IOSH survey: Gig economy workers ‘fewer health and wellbeing’ protections
Gig economy workers, temps and workers on zero-hours contracts report receiving fewer protections for their health and wellbeing at work than their permanent, full-time colleagues, according to findings from a survey published today by the Institution of Occupational Safety and Health (IOSH).

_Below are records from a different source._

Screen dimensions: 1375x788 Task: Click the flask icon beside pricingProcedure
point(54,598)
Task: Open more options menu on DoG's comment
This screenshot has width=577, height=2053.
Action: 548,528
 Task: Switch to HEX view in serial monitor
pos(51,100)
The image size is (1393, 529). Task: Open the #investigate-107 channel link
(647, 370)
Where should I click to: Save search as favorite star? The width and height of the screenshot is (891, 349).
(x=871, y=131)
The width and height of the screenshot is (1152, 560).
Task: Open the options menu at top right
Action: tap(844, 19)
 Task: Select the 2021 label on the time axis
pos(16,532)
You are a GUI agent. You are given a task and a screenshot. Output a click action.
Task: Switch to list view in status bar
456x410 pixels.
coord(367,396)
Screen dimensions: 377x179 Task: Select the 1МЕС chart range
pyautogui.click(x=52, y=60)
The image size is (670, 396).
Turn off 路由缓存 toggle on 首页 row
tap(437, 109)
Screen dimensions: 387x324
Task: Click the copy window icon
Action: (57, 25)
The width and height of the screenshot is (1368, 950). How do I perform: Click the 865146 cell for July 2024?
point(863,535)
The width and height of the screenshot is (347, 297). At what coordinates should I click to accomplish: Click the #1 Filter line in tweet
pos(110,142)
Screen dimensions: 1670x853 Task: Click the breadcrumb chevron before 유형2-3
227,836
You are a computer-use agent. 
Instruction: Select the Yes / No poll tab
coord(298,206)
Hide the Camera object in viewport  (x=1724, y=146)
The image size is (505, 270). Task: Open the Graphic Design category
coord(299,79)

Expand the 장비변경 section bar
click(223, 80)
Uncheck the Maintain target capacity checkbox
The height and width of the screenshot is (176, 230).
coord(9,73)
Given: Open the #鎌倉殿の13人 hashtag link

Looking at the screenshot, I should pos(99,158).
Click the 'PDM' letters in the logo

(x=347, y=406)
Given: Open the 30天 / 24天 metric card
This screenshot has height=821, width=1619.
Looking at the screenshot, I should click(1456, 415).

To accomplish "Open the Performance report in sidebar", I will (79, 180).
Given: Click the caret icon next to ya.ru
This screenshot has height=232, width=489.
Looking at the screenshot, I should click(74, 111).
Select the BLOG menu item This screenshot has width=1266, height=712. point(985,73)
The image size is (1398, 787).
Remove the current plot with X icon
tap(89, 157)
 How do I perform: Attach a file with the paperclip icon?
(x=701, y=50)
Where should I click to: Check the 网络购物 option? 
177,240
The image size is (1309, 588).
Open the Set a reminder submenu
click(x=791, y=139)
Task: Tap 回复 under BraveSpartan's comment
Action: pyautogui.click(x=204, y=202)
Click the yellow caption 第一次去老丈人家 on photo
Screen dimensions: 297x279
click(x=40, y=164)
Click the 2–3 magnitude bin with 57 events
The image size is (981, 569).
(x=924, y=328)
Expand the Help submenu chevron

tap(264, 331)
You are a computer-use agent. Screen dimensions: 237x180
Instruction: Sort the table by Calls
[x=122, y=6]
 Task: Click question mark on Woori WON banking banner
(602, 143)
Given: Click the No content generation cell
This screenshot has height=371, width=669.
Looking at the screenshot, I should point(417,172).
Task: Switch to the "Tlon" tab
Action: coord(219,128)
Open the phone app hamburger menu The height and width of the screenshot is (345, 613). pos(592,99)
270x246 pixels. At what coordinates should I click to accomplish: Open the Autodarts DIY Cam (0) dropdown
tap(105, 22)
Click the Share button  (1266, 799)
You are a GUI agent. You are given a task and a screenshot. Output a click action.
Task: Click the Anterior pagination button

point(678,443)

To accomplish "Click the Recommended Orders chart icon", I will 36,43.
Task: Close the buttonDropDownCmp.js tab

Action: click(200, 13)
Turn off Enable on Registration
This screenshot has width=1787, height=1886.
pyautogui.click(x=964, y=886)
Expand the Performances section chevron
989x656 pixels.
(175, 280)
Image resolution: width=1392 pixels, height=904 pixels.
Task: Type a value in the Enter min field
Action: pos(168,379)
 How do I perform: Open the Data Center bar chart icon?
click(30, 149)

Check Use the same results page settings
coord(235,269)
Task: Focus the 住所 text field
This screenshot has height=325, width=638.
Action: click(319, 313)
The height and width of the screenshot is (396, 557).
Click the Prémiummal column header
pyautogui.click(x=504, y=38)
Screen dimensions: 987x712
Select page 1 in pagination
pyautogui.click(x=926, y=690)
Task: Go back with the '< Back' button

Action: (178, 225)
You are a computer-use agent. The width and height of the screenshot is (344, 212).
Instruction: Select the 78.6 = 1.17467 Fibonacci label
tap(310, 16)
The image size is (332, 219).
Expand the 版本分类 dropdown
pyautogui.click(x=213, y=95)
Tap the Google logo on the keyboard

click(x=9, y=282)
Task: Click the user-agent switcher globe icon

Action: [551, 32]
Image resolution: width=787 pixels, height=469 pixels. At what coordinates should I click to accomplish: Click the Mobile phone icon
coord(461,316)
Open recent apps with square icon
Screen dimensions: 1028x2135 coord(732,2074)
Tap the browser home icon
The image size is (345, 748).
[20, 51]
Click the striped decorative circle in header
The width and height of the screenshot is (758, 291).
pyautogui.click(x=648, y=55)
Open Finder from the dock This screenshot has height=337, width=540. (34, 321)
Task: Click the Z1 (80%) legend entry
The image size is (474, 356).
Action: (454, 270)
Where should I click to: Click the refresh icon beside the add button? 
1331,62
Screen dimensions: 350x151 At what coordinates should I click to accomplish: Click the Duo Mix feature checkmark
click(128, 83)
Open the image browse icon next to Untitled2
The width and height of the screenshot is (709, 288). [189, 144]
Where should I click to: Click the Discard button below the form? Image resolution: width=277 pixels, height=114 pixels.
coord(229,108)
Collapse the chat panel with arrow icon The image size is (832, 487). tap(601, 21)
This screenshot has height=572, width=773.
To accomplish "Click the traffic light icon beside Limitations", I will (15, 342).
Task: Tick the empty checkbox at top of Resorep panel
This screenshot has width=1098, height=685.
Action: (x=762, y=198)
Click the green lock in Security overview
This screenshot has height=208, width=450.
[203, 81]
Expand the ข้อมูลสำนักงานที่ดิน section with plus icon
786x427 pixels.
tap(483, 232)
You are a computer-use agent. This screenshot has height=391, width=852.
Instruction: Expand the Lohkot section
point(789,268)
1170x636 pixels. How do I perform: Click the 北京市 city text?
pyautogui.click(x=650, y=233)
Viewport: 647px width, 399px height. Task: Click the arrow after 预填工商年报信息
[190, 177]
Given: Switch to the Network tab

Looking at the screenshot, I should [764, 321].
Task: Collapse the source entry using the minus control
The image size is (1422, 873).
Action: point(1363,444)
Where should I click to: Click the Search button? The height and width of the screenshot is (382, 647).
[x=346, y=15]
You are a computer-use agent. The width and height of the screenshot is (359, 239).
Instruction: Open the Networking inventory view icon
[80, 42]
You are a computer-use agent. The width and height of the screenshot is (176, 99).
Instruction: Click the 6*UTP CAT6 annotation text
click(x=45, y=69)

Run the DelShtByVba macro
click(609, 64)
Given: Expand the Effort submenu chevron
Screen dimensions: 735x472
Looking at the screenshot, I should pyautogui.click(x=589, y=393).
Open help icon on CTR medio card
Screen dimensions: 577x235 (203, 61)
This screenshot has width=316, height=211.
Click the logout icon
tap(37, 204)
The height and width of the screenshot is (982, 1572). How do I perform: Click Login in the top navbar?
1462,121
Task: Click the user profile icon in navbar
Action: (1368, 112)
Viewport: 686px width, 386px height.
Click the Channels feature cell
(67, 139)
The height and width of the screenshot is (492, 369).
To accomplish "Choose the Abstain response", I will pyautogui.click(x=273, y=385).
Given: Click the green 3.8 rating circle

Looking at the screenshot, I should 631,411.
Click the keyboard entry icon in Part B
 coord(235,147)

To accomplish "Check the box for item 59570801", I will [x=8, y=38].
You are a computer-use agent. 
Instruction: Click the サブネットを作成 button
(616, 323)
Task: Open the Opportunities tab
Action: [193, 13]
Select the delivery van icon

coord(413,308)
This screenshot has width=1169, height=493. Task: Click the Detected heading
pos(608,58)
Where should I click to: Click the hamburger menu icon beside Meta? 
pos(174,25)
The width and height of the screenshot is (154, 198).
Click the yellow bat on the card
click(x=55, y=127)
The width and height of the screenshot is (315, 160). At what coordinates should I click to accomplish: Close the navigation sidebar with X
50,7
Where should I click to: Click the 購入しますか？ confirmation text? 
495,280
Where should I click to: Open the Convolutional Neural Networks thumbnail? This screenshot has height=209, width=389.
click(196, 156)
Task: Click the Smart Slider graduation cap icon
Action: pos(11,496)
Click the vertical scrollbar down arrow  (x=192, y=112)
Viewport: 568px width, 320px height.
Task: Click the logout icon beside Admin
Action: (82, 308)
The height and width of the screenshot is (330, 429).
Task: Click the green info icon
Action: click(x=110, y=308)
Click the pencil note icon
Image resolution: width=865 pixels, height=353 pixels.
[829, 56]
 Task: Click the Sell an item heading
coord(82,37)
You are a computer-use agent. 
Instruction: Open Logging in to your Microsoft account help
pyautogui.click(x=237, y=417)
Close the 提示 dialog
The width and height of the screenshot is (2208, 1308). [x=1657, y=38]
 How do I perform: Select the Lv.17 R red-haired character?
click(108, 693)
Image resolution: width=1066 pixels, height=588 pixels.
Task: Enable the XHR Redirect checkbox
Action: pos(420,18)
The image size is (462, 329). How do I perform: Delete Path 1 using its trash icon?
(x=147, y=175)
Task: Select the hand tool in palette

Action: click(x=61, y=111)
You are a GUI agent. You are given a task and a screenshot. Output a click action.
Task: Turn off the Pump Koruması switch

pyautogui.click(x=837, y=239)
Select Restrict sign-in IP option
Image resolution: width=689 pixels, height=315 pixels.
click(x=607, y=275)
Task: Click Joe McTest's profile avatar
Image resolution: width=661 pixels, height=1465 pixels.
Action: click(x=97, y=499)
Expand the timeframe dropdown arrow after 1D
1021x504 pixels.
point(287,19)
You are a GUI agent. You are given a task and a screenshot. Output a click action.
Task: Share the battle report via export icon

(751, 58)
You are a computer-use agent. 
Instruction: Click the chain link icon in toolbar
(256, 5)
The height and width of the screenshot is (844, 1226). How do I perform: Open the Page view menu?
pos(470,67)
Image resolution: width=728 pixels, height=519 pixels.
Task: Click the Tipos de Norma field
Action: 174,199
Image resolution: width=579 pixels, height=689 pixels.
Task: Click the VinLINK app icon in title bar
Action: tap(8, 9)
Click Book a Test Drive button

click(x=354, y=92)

The Institution’s research of 500 non-permanent workers, delivered by Opinium, discovered 64% of people in ‘gig economy’ jobs worked without sick pay, and 43% without holiday pay. Only a third of non-permanent workers had access to occupational health support, compared to more than half (54%) of their permanent colleagues.
The study, which was launched to coincide with a discussion of the topic at this year’s IOSH conference, also found a quarter of respondents are working unpaid overtime and 53% received a full induction process, including fire exits, compared to two-thirds of their full-time, permanent co-workers.
Day one agreement
Matthew Taylor, who reported on modern working practices to the government last year, backed IOSH’s call for a ‘day one agreement’ between employer and non-permanent worker that includes a pledge to protect the worker’s health and wellbeing.
IOSH director of strategic development, Shelley Frost, said: “Workplace health risks don’t discriminate according to your employment status. When you think of work-related stress, fire risk – these are all posing the same threat to permanent and non-permanent workers.
“There shouldn’t be discrepancies between permanent employees and non-permanent workers in employers’ measures to safeguard their safety, health and wellbeing.
“When it responds to the Taylor Review, we want the Government to consider these findings and the very real health risks faced by workers outside of permanent, full-time employment.
“We would welcome up-front agreements between employers and non-permanent workers that set out the same level of care for their health and wellbeing as permanent employees, and linked to their role.”
Mr Taylor, who is also Royal Society of Arts CEO and ex-adviser to former PM Tony Blair, said there ‘are cowboys, there’s bad practice’.
He said: “What’s happening is that people don’t think enough or care enough that flexible workers are covered.”
“This survey demonstrates that there should not be any barriers to flexible workers enjoying the same standards of safety and health as their permanent colleagues. Often it is as much down to the carelessness or thoughtlessness of the employer.”
Gig worker experience
MA student and gig worker Steph Hartland, 21, said: “My current company provides excellent training and really make sure that you are able to do your job well before you start, they encourage you to provide feedback on your clients to make sure it’s a positive working experience for everyone involved. They also host Christmas parties, which means you really get to know them well, which creates really positive working relationships.
“By contrast my previous employer really just didn’t care, they made me feel like just a piece in a puzzle, they were totally disconnected from their staff, and really made you feel awful. After I was forced to work with the noro-virus, and had to go home, for a long time after they didn’t give me anymore work.”